Married to the Corps

August 16, 1993

Rep. Patricia Schroeder said after it was revealed that the Marine Corps wanted to ban married recruits, "If they are not allowed to be homosexuals, and they're not allowed to be married, what are they supposed to do, take cold showers?"

It is pretty easy to have fun with the Marines on this. Certainly, the way the attempt at policy change was handled was inept. The order was issued before the commandant had cleared it with the secretary of the Navy or the secretary of Defense. So no sooner had the directive gone out than it was rescinded.

But what about the substance of the order? Was it "outrageous," as Representative Schroeder also said? Not at all, in our view. She is on the House Armed Services Committee, so she must know that the corps has been having a problem with married first-tour Marines. Typically these are 18-, 19- and 20-year-old males, with even younger wives. Duty often imposes 24-hour-a day obligations ("married to the corps"). Also the couples are often separated for longer periods as the Marines are sent where family can't follow. Many young people do not have the maturity to handle that. Many also are unable to manage family life on the very tight budgets junior enlisted families have to observe.

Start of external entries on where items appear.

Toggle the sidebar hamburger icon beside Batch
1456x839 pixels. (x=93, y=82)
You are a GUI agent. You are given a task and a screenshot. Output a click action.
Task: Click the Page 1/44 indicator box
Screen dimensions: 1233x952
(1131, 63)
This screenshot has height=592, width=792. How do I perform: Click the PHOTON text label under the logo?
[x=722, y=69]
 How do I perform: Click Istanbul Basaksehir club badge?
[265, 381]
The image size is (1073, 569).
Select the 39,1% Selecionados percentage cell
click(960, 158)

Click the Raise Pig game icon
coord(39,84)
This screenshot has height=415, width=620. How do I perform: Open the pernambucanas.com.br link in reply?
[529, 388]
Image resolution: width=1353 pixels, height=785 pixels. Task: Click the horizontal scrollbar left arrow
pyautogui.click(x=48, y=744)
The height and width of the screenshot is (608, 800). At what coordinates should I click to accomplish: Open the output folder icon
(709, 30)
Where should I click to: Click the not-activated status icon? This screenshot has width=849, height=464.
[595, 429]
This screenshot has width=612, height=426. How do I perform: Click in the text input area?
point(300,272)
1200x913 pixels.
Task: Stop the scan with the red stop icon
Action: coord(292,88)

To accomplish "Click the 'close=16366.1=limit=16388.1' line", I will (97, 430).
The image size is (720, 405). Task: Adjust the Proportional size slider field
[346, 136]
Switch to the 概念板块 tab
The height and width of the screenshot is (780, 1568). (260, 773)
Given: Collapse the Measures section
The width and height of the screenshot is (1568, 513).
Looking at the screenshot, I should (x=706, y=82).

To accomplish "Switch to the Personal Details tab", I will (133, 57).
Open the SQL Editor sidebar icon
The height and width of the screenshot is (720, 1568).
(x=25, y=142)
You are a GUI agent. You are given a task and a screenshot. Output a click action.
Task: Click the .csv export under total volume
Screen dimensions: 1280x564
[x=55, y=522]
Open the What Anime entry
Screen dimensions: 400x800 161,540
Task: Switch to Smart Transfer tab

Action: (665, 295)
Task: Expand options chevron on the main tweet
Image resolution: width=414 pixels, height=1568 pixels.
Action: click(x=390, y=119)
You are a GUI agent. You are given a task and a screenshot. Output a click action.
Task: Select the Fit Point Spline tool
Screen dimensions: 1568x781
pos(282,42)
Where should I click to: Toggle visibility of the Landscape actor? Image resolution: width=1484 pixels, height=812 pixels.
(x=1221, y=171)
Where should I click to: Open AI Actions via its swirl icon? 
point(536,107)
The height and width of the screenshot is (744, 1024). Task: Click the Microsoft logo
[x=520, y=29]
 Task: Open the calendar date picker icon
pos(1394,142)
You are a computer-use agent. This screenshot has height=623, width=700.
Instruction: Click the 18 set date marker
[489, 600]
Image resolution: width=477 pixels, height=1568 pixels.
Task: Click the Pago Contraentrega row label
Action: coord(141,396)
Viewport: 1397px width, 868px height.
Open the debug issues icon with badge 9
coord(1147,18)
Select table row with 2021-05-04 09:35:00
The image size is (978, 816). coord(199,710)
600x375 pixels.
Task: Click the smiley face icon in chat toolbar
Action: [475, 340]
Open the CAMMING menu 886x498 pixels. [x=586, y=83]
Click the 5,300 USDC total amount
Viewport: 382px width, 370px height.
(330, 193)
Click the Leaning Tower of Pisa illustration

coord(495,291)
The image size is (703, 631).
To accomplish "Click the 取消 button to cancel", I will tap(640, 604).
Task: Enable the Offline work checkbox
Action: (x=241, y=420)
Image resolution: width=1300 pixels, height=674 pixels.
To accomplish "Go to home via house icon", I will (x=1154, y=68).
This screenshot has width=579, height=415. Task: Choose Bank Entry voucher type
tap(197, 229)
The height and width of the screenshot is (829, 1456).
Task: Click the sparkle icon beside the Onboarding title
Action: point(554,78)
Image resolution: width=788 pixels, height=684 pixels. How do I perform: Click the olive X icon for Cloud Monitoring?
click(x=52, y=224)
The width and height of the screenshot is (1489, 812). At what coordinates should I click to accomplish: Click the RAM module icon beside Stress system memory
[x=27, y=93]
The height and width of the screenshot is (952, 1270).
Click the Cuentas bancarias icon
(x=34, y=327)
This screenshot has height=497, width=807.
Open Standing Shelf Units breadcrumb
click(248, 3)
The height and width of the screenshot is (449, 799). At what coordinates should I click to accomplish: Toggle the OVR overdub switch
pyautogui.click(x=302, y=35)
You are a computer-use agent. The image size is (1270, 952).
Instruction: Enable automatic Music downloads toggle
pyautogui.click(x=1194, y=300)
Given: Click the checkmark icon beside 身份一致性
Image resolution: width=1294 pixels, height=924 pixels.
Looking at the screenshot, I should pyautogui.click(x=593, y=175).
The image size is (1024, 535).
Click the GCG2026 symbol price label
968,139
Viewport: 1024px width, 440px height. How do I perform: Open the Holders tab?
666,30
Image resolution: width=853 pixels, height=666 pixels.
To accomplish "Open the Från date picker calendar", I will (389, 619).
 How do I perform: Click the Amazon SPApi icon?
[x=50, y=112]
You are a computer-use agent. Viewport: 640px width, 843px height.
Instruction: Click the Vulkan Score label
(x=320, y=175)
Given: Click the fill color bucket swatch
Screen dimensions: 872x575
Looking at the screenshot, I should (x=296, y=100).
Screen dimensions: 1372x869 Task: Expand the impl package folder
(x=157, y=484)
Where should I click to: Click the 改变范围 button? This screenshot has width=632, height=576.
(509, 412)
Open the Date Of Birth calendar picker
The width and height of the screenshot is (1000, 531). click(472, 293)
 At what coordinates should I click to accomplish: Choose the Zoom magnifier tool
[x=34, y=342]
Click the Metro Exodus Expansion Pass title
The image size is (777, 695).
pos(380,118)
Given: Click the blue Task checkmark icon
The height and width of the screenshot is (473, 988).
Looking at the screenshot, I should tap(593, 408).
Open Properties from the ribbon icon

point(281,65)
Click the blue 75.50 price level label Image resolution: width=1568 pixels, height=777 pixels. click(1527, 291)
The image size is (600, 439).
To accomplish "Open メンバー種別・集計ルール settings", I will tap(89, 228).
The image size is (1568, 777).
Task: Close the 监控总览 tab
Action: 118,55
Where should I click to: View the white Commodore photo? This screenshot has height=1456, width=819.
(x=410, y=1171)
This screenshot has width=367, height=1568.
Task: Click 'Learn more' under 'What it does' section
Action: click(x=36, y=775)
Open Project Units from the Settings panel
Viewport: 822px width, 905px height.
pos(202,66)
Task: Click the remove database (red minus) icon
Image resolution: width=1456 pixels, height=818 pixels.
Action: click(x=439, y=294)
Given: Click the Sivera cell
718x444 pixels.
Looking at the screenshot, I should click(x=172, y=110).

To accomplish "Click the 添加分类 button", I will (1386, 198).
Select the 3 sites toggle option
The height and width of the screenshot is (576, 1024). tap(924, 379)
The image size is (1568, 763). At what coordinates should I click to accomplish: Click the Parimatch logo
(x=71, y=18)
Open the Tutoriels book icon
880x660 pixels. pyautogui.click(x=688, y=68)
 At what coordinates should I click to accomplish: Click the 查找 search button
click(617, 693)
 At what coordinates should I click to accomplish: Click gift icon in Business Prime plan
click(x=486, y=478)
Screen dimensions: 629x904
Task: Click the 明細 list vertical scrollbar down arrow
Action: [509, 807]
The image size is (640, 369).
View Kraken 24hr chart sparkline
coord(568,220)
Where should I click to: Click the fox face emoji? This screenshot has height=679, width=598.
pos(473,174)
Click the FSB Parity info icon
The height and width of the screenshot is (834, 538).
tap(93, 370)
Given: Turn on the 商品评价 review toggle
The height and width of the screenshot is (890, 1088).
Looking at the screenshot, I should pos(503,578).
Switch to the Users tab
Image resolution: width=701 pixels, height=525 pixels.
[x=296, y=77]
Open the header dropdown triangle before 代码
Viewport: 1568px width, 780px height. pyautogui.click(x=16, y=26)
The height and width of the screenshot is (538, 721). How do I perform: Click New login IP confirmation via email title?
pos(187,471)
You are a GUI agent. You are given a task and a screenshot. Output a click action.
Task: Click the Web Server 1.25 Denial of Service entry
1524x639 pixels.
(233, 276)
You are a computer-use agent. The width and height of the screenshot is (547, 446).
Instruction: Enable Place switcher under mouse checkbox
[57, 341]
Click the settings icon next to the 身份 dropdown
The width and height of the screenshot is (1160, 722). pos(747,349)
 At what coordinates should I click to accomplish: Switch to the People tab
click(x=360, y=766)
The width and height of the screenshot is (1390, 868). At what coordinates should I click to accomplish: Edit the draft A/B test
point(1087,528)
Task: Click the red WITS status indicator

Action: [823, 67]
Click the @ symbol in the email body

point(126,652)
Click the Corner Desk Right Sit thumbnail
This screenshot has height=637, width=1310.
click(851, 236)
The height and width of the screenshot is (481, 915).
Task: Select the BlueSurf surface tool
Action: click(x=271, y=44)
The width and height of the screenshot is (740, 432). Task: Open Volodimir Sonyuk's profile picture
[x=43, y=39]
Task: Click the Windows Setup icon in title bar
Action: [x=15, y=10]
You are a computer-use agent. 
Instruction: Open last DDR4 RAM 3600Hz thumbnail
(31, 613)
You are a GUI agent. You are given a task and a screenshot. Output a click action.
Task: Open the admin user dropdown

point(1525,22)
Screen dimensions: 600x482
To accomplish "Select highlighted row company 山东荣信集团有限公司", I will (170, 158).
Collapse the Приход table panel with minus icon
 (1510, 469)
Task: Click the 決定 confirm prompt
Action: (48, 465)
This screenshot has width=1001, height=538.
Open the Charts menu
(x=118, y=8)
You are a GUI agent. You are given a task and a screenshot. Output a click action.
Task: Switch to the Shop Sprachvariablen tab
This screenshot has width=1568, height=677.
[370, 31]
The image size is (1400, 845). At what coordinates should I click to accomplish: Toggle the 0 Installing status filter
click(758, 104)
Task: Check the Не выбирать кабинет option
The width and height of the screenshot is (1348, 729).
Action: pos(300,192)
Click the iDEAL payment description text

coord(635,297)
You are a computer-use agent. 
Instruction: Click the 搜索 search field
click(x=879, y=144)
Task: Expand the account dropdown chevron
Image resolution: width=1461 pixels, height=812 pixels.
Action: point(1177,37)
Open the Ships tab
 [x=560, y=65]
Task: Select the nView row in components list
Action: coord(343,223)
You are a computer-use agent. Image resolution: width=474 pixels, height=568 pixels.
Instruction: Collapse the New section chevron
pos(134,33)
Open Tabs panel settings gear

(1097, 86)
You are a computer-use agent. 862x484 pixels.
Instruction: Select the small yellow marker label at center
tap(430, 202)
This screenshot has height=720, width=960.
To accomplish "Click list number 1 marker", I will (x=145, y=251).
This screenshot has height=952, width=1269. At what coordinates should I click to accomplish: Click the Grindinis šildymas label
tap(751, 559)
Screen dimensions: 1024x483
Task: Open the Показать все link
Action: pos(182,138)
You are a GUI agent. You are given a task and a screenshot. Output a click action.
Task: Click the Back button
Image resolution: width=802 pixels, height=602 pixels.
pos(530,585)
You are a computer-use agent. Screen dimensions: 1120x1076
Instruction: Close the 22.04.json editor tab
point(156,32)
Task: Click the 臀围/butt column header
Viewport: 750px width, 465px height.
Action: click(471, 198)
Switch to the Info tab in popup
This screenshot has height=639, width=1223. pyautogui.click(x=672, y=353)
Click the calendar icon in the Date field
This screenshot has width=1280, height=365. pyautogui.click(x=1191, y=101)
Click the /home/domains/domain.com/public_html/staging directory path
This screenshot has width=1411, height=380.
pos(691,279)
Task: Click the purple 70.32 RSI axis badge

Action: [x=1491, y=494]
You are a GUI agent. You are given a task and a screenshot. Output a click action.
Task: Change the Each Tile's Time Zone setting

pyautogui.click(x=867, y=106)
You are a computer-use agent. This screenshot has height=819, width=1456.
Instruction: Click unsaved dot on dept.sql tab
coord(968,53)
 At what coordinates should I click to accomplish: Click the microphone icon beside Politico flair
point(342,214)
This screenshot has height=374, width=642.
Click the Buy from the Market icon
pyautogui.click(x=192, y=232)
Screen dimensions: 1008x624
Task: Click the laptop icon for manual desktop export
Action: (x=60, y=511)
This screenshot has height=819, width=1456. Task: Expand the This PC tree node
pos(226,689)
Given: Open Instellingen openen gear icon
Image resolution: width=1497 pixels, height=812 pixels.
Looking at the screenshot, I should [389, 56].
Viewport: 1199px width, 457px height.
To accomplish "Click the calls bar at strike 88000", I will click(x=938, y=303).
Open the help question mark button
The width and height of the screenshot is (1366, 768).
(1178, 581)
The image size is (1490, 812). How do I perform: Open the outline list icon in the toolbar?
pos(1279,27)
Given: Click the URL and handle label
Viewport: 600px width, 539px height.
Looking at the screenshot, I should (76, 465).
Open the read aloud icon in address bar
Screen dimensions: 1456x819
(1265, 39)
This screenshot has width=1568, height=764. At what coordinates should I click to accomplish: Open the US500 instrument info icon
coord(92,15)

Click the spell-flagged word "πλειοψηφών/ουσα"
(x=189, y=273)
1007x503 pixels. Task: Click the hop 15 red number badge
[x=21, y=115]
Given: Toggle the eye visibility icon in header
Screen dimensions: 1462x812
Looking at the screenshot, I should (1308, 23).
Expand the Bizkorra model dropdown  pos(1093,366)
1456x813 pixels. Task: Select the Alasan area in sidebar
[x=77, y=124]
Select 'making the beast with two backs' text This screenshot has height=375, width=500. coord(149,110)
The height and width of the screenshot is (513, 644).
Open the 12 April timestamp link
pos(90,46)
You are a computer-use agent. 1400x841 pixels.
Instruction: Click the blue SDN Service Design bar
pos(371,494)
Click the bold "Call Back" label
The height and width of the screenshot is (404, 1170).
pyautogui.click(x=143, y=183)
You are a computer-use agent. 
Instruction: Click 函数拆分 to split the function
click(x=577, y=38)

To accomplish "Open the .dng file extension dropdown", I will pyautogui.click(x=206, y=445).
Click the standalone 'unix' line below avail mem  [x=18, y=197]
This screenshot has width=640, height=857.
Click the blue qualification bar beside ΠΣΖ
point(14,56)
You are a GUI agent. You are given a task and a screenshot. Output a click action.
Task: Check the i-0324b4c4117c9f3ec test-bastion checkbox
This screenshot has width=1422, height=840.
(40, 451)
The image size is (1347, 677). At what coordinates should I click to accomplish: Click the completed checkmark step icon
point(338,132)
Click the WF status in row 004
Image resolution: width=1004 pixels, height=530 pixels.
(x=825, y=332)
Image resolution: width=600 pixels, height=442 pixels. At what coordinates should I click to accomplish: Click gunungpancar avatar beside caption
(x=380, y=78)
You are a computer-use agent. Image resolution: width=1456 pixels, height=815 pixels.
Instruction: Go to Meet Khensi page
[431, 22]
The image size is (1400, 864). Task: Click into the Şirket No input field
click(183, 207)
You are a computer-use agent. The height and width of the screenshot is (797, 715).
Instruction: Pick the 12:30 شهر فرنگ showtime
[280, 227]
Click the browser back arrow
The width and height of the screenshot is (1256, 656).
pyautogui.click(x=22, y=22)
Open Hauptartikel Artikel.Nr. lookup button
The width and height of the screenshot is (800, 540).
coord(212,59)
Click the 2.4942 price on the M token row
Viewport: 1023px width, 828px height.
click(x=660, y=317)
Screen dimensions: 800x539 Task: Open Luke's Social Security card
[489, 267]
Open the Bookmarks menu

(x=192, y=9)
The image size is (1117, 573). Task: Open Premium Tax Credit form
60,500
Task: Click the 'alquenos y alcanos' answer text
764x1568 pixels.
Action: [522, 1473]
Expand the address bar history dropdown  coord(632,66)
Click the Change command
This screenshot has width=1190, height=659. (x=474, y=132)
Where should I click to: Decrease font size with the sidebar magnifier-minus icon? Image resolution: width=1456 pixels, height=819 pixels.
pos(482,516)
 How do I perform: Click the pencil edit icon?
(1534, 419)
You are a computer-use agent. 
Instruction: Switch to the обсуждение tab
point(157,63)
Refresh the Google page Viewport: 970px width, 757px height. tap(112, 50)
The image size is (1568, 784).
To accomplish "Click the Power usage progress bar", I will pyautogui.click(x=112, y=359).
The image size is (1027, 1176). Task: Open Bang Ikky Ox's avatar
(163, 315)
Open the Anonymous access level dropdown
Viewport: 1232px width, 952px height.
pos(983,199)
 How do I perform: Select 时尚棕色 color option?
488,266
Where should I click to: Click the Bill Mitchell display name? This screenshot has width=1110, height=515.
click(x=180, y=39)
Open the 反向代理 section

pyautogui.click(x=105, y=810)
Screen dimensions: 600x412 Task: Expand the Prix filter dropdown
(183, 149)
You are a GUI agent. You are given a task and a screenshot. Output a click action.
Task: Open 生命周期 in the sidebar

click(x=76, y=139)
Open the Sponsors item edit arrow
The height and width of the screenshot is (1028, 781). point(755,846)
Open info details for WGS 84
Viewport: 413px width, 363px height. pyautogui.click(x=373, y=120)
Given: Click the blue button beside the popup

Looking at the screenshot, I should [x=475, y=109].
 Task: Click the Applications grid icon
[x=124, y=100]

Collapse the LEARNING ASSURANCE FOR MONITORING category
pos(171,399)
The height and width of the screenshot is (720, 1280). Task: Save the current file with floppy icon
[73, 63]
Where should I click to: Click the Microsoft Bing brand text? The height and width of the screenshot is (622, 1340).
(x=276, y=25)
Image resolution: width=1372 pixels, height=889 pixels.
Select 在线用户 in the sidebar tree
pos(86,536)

According to the corps, many of these Marines have such severe domestic problems that their marriages end in divorce. These Marines become a morale, and therefore a readiness, problem for the corps. Most young first-tour married Marines who don't divorce don't re-enlist, either. They become a lost resource and a poor investment. So the ban on married recruits and a policy of counseling against marriage to young Marines makes sense from the perspective of the corps -- and of taxpayers.

An ACLU official labels the proposal "intrusive meddling." It would be in most civilian and private organizations. But the military is different. It has always placed restrictions on personal activity and status that Congress, the courts and the public have accepted as realistic.

For example, Beverly Byron, the former Maryland representative who chaired the House Armed Services Committee's personnel subcommittee, points out that the military academies are for singles only. You don't get accepted unless you're single, and you get kicked out if you get married before you graduate. What's so wrong with having the same rule for first-tour enlisted recruits?

Secretary of Defense Les Aspin says the Pentagon will now review the rescinded proposal. It should. And if, as seems likely, the reviewers come to the same conclusion as before, the corps, on readiness grounds, should not hesitate to ask for permission to re-issue the order. And the civilian leadership of the military should not, on political grounds, be afraid to grant permission.